Question

Find the dimensions of the box described. The length, width, and height are consecutive whole numbers. The volume is 120 cubic inches.

Answer

**step1 Understand the properties of the box's dimensions and volume**

The problem states that the length, width, and height of the box are consecutive whole numbers. This means if one dimension is a certain whole number, the next two dimensions will be the next two whole numbers in sequence. The volume of a box is calculated by multiplying its length, width, and height.

Volume = Length × Width × Height

**step2 Find the set of three consecutive whole numbers**

We are given that the volume of the box is 120 cubic inches. We need to find three consecutive whole numbers whose product is 120. We can do this by trying out products of small consecutive whole numbers.

Let the consecutive whole numbers be $$n$$, $$n+1$$, and $$n+2$$

So, $$n \times (n+1) \times (n+2) = 120$$

Let's try some small whole numbers for $$n$$:

If $$n = 1$$: $$1 \times 2 \times 3 = 6$$ (Too small)

If $$n = 2$$: $$2 \times 3 \times 4 = 24$$ (Too small)

If $$n = 3$$: $$3 \times 4 \times 5 = 60$$ (Too small)

If $$n = 4$$: $$4 \times 5 \times 6 = 120$$ (This is correct!)

Therefore, the three consecutive whole numbers are 4, 5, and 6.

**step3 State the dimensions of the box**

Since the length, width, and height are the three consecutive whole numbers we found, the dimensions of the box are 4 inches, 5 inches, and 6 inches.

Alternative answer

Answer: The dimensions of the box are 4 inches, 5 inches, and 6 inches. Explain
This is a question about **finding the dimensions of a box given its volume and that its dimensions are consecutive whole numbers**. The solving step is:

First, I know that the volume of a box is found by multiplying its length, width, and height together. The problem tells me the volume is 120 cubic inches.
It also says the length, width, and height are "consecutive whole numbers." This means they are numbers that follow each other in order, like 1, 2, 3 or 4, 5, 6.

So, I need to find three consecutive whole numbers that multiply to 120.

Let's try some sets of consecutive numbers:
1. If I try 1, 2, and 3: 1 × 2 × 3 = 6. That's too small.
2. If I try 2, 3, and 4: 2 × 3 × 4 = 24. Still too small.
3. If I try 3, 4, and 5: 3 × 4 × 5 = 60. Closer, but not 120.
4. If I try 4, 5, and 6: 4 × 5 × 6 = 20 × 6 = 120. Yes, that's exactly 120!

So, the three consecutive whole numbers are 4, 5, and 6. These are the dimensions of the box.

Alternative answer

Answer: The dimensions of the box are 4 inches, 5 inches, and 6 inches. Explain
This is a question about <volume and consecutive numbers>. The solving step is:

First, I know that the volume of a box is found by multiplying its length, width, and height together. The problem tells me that these three numbers are consecutive whole numbers, and their product (the volume) is 120 cubic inches.

So, I need to find three numbers that are next to each other, like 1, 2, 3 or 4, 5, 6, and when I multiply them, I get 120.

Let's try some groups of consecutive numbers:
1. If I try 1, 2, and 3: 1 × 2 × 3 = 6. That's too small.
2. If I try 2, 3, and 4: 2 × 3 × 4 = 24. Still too small.
3. If I try 3, 4, and 5: 3 × 4 × 5 = 60. Closer!
4. If I try 4, 5, and 6: 4 × 5 × 6 = 120. Bingo!
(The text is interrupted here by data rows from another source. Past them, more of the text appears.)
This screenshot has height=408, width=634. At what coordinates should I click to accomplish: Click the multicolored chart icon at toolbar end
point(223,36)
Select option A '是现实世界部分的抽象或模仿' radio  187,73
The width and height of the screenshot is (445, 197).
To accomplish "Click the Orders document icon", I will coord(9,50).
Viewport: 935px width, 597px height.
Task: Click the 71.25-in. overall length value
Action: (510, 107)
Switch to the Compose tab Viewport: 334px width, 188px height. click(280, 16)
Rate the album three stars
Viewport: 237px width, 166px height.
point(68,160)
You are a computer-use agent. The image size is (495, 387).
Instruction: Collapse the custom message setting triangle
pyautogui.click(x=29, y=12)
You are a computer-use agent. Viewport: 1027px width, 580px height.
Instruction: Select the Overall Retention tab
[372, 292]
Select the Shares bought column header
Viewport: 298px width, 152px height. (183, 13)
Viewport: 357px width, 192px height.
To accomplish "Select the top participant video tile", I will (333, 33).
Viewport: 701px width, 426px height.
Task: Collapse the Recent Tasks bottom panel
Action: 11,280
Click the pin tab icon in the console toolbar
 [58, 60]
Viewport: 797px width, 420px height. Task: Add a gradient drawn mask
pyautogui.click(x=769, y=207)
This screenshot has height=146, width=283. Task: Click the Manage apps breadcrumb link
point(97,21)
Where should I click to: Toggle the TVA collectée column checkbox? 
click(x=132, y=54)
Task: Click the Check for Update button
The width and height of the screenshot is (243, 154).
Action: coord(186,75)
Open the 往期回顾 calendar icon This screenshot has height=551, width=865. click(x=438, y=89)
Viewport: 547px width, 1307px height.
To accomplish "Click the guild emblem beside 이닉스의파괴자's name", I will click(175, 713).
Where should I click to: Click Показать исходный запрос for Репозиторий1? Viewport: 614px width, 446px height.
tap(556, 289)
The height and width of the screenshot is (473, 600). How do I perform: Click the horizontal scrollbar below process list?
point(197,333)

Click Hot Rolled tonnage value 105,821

That's the number we're looking for!

So, the three consecutive whole numbers are 4, 5, and 6. These are the dimensions of the box.

Alternative answer

Answer: The dimensions of the box are 4 inches, 5 inches, and 6 inches.

Explain
This is a question about **finding the dimensions of a box given its volume and that the dimensions are consecutive numbers**. The solving step is:

1. I know that to find the volume of a box, you multiply its length, width, and height together. The problem tells me the volume is 120 cubic inches.
2. The trick here is that the length, width, and height are "consecutive whole numbers." This means they are numbers that come right after each other, like 1, 2, 3 or 5, 6, 7.
3. My job is to find three consecutive whole numbers that multiply together to make 120.
4. I'll try out some consecutive numbers until I find the right ones:
* If I try 1, 2, and 3: 1 × 2 × 3 = 6. (Too small!)
* If I try 2, 3, and 4: 2 × 3 × 4 = 24. (Still too small!)
* If I try 3, 4, and 5: 3 × 4 × 5 = 60. (Getting warmer!)
* If I try 4, 5, and 6: 4 × 5 × 6 = 20 × 6 = 120! (Woohoo, that's it!)
5. So, the three dimensions of the box are 4 inches, 5 inches, and 6 inches.